== Consigne ==
Recopiez à l'identique, s'il vous plaît, le passage de la liste ci-dessous qui va de son début jusqu'à la ligne contenant « center [162, 1516]. », cette ligne comprise.

(Données extraites d'une collection)
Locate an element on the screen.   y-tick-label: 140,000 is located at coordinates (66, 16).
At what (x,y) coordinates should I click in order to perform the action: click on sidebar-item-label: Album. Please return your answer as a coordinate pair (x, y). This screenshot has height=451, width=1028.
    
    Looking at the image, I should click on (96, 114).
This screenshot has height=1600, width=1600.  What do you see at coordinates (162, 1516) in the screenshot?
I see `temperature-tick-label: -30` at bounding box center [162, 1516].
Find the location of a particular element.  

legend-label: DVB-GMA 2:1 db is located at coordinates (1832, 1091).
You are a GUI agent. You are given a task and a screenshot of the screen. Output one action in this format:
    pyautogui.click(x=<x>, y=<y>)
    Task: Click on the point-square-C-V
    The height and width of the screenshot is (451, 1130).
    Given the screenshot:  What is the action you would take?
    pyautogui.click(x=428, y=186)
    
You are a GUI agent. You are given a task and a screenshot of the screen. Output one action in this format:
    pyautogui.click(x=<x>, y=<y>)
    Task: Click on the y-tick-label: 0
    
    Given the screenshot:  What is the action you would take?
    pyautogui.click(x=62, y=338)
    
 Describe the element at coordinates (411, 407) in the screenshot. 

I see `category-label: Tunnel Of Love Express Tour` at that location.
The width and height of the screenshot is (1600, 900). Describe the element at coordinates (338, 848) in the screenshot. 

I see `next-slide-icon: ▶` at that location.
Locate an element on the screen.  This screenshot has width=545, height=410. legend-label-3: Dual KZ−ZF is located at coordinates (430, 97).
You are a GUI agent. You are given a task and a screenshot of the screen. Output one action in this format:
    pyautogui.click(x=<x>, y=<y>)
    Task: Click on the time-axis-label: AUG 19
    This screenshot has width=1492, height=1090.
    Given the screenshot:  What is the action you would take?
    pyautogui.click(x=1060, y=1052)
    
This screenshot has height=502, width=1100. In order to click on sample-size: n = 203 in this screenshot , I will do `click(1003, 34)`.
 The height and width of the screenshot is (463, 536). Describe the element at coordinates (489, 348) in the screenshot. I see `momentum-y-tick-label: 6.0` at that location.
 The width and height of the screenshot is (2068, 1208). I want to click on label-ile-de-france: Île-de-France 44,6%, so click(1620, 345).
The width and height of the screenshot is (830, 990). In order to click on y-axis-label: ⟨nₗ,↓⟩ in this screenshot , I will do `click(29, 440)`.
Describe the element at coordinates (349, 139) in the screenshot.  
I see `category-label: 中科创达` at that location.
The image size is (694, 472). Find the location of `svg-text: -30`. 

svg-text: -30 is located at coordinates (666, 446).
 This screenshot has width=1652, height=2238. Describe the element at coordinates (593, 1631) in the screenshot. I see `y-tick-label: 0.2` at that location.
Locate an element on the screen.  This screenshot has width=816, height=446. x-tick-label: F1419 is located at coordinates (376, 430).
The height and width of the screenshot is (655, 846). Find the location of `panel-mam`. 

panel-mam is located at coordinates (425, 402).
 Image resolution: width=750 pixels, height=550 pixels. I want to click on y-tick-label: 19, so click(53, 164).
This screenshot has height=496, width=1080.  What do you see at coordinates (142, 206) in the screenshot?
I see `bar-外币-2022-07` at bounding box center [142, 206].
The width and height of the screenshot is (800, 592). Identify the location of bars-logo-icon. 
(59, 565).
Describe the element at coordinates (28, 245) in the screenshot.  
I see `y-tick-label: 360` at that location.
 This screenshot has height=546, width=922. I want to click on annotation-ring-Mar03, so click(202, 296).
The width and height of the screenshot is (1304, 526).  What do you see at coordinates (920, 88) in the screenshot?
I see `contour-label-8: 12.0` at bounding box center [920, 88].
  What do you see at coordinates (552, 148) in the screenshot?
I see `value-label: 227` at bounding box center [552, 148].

== Résultat ==
Locate an element on the screen.   y-tick-label: 140,000 is located at coordinates (66, 16).
At what (x,y) coordinates should I click in order to perform the action: click on sidebar-item-label: Album. Please return your answer as a coordinate pair (x, y). This screenshot has height=451, width=1028.
    
    Looking at the image, I should click on (96, 114).
This screenshot has height=1600, width=1600.  What do you see at coordinates (162, 1516) in the screenshot?
I see `temperature-tick-label: -30` at bounding box center [162, 1516].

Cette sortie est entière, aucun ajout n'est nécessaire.